GitHub - lichen-lab/MDeep

Microbiome based deep learning method for predicting continuous and binary outcome

We develop a deep learning prediction method "Microbimoe Based Deep Learning Method,"(MDeep) for microbiome-based prediction. The advantage of MDeep is that it uses the convolutional kernel to capture the signals of microbiome species with close evolutionary relationship in a local receptive field. Moreover, MDeep uses different convolutional layer to capture different taxonomic rank (e.g. species, genus, family, etc). Together, the convolutional layers with its built-in convolutional kernels capture microbiome signals at different taxonomic levels while encouraging local smoothing induced by the phylogenetic tree.

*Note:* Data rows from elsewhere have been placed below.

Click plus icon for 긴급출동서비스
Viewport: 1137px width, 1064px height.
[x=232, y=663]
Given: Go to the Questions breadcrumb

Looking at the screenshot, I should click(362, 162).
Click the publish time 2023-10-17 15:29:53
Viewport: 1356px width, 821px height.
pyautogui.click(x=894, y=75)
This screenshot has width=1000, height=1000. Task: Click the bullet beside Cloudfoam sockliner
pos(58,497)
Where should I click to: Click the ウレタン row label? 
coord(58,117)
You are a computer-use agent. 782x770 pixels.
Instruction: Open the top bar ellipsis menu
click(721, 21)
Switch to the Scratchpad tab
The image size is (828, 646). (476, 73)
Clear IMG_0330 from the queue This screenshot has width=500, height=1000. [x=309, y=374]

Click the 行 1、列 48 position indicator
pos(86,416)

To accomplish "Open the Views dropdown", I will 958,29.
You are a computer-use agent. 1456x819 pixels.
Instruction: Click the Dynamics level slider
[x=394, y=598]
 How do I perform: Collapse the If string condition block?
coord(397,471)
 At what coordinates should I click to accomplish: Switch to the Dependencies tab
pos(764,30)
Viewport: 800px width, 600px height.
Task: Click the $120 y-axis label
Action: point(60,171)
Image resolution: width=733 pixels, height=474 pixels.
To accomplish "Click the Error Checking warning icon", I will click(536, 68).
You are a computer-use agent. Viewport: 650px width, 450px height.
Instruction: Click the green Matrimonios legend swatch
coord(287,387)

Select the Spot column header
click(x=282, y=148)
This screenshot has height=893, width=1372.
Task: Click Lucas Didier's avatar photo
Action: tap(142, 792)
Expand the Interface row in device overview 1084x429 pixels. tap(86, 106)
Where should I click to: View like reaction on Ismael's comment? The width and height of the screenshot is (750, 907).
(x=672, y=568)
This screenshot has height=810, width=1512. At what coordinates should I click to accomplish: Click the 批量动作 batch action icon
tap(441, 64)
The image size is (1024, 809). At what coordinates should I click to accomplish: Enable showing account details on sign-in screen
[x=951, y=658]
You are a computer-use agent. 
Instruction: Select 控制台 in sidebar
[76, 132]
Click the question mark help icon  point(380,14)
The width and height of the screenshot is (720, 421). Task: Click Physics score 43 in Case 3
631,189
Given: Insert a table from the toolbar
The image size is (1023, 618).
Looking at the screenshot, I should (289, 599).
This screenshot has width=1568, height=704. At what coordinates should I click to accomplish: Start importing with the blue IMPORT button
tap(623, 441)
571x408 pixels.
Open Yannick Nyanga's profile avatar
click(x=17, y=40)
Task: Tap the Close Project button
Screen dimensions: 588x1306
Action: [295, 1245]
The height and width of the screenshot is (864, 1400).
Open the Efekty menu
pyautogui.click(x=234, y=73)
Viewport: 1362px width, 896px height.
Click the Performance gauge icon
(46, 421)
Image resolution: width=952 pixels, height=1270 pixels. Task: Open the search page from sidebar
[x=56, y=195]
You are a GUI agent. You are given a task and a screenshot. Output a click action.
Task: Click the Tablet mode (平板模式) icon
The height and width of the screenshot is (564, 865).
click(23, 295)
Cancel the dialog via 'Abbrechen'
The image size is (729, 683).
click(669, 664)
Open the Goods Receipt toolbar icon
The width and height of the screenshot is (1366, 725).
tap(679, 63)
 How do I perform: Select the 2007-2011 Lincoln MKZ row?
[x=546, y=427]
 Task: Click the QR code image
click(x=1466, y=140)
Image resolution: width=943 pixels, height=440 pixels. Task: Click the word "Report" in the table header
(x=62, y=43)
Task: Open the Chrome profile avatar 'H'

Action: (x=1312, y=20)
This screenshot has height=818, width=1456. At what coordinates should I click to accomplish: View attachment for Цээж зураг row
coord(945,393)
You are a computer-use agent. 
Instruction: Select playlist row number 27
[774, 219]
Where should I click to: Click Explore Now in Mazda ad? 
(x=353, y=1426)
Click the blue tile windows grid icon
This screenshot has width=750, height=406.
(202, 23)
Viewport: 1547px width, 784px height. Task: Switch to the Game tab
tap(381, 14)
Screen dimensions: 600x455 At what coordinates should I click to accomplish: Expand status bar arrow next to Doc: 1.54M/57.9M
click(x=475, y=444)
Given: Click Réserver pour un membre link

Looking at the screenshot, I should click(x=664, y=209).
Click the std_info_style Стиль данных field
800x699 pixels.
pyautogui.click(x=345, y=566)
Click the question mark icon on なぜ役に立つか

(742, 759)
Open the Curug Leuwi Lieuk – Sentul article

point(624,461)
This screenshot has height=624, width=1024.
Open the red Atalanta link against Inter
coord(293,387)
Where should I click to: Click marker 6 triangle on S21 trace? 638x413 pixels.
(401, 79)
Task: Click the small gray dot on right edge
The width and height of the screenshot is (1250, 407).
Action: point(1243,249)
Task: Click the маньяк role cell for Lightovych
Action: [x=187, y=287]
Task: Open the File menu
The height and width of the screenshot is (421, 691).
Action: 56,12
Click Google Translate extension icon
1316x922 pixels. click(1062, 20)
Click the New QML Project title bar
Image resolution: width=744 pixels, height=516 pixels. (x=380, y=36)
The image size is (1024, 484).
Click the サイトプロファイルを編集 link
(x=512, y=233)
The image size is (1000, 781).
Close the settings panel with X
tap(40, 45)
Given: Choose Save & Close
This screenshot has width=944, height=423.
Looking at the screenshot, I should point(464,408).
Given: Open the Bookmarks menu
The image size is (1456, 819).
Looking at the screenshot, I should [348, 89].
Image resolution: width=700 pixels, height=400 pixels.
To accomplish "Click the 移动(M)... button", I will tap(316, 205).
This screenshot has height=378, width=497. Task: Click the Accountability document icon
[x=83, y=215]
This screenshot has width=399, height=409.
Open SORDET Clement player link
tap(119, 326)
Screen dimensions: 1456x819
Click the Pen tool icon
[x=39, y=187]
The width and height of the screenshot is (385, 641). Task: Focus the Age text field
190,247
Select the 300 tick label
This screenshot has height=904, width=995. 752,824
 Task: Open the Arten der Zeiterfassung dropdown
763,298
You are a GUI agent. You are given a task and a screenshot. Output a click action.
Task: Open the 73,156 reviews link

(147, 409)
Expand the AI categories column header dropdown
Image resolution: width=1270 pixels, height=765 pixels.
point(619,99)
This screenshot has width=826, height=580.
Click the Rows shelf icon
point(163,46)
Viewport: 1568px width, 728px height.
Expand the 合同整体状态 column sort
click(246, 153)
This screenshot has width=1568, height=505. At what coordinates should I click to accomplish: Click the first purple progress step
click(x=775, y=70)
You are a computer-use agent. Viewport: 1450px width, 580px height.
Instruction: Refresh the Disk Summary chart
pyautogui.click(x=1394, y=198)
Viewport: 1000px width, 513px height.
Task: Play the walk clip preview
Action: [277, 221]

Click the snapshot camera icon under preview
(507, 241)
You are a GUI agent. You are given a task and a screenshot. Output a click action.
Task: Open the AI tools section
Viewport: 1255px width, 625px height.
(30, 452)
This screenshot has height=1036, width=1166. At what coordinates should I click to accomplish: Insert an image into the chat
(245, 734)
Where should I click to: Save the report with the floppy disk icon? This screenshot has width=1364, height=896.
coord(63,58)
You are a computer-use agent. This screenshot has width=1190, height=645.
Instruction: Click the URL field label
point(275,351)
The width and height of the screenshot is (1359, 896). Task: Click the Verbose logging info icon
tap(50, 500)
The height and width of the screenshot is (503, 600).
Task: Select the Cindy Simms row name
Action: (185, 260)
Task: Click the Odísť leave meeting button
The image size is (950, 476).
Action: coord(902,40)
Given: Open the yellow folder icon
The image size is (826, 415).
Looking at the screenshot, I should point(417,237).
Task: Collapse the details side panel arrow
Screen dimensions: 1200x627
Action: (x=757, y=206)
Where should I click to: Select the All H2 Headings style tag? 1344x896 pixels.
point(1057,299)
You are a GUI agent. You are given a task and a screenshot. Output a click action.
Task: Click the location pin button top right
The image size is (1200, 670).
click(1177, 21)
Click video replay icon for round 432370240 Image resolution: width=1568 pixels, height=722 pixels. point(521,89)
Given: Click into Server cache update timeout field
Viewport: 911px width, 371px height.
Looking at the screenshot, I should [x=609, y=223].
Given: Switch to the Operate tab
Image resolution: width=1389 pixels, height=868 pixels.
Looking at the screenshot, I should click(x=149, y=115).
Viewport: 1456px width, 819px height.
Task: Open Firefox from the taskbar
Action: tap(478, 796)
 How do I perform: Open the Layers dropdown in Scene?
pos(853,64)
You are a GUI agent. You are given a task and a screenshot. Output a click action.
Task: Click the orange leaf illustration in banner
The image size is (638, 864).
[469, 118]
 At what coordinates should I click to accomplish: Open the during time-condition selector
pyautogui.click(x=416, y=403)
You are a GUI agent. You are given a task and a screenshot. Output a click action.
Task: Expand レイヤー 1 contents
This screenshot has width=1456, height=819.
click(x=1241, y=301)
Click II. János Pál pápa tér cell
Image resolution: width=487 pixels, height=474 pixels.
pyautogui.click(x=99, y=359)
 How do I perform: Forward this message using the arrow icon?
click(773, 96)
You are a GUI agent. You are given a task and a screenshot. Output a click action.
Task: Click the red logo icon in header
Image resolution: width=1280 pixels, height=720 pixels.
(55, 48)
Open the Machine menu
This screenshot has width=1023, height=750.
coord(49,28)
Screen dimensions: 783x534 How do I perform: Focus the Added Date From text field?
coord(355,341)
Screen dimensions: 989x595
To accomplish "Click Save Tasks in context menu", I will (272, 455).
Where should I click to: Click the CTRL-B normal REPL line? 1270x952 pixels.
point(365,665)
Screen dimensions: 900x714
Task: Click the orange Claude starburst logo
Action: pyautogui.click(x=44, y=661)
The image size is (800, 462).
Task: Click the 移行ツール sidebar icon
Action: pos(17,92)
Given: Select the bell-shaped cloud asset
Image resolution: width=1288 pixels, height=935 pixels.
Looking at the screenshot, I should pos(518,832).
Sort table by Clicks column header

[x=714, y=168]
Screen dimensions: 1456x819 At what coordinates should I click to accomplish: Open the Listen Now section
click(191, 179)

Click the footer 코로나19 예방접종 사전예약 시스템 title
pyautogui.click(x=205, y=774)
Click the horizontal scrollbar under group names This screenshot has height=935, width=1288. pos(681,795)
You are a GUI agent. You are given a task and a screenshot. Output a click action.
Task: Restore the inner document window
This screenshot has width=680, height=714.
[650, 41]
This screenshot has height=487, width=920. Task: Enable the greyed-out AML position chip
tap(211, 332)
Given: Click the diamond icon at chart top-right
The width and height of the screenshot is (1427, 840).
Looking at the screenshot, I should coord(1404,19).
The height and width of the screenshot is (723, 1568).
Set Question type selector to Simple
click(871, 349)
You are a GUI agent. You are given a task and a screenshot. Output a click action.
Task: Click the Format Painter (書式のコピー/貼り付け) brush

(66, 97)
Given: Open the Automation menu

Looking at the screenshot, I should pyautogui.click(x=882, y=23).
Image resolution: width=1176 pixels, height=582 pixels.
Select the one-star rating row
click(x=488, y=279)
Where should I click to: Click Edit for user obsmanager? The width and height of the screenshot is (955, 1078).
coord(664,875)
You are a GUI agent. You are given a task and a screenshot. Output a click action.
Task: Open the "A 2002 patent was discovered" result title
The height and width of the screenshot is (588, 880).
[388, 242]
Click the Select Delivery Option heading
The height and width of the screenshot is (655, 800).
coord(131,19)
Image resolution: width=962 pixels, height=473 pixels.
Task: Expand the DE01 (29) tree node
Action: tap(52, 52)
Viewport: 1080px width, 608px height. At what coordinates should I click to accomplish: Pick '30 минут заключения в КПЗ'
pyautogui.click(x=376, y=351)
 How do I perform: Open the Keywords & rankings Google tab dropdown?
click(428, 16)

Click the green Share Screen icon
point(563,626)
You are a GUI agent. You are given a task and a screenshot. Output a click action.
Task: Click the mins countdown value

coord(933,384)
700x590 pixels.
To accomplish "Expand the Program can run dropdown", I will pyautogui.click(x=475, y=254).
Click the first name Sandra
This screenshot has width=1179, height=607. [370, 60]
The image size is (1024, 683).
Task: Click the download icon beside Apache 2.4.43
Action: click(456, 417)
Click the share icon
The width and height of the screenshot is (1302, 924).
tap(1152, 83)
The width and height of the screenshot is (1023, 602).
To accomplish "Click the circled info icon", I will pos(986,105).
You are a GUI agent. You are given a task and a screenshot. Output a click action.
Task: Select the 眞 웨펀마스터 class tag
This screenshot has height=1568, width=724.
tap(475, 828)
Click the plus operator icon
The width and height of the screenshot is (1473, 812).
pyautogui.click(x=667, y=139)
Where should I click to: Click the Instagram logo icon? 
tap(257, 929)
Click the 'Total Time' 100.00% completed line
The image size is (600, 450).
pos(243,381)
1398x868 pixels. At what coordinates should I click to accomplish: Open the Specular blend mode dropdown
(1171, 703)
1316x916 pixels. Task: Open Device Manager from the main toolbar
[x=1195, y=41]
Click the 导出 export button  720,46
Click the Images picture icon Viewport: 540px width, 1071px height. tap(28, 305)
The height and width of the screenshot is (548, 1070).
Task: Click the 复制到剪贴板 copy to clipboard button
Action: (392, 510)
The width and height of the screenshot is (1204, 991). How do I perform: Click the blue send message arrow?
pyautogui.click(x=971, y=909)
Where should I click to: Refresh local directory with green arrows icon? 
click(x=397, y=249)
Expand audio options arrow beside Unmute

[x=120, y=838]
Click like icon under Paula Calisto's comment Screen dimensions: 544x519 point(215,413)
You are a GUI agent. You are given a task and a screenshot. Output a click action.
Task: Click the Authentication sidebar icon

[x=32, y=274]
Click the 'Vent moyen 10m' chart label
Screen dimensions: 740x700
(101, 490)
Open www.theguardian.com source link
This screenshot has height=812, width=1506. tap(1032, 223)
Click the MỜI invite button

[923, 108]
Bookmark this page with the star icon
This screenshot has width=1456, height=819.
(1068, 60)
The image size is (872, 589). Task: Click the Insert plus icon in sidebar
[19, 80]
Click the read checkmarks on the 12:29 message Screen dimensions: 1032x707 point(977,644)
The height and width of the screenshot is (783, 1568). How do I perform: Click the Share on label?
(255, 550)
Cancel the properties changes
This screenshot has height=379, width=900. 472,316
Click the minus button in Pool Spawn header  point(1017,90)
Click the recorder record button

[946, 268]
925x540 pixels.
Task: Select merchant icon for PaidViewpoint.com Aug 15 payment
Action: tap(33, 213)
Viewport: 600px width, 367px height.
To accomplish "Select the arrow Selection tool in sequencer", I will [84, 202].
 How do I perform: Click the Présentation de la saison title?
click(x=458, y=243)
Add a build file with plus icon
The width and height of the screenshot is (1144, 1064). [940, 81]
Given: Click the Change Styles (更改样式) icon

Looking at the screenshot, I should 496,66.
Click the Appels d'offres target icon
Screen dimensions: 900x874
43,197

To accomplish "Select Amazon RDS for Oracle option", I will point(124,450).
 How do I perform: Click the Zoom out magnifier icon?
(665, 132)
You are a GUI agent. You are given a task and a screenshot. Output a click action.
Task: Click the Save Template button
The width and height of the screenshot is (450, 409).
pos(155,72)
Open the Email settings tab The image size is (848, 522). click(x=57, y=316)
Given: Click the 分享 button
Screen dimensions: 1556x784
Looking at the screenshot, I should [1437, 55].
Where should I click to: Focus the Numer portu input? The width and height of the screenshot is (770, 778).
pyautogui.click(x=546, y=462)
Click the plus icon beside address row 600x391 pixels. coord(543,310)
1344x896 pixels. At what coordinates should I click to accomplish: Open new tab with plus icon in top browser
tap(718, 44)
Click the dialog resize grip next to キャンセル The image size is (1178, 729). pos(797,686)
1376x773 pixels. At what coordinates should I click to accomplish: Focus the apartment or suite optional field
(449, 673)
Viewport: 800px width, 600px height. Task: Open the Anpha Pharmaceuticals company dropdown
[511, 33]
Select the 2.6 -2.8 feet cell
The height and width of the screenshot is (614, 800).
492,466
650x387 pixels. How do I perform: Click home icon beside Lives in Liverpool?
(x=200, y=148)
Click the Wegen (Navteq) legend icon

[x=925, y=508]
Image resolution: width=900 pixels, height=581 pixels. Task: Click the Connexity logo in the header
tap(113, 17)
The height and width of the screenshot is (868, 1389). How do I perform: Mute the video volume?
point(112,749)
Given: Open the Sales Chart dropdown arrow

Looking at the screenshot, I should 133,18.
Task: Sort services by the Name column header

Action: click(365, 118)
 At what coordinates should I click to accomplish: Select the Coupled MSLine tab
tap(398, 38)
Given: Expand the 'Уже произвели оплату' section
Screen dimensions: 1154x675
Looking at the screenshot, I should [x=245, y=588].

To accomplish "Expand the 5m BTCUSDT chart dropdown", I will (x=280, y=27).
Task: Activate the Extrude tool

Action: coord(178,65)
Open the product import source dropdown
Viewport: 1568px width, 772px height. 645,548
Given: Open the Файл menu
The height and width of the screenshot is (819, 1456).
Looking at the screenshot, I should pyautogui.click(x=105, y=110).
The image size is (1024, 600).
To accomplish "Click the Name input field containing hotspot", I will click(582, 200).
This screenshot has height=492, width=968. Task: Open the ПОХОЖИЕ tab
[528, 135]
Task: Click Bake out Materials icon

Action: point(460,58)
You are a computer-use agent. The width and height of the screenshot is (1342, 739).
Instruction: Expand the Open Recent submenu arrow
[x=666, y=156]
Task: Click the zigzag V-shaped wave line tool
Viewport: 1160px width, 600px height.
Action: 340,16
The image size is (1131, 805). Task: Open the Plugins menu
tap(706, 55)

Requirements and Installation

MDeep is implemented by TensorFlow. Both CPU and GPU mode are supported. Please check the guide on official website for detail instruction of installing TensorFlow-GPU.

Python 3.6
TensorFlow == 1.12.0
numpy >= 1.15.4
scipy >= 1.2.1
scikit-learn >= 0.20.3
seaborn >=0.9.0
matplotlib >=3.1.0

Download MDeep:

git clone https://github.com/alfredyewang/MDeep

Install requirements

pip3 install -r requirements.txt

Usage

You can see the hyper paramenters for MDeep by help option:

usage: MDeep.py [-h] [--train] [--evaluation] [--test]
               [--data_dir <data_directory>] [--test_file TEST_FILE]
               [--correlation_file CORRELATION_FILE] [--model_dir MODEL_DIR]
               [--result_dir <data_directory>] [--outcome_type OUTCOME_TYPE]
               [--batch_size BATCH_SIZE] [--max_epoch MAX_EPOCH]
               [--learning_rate LEARNING_RATE] [--dropout_rate DROPOUT_RATE]
               [--L2_regularizer L2_REGULARIZER]
               [--window_size WINDOW_SIZE [WINDOW_SIZE ...]]
               [--kernel_size KERNEL_SIZE [KERNEL_SIZE ...]]
               [--strides STRIDES [STRIDES ...]]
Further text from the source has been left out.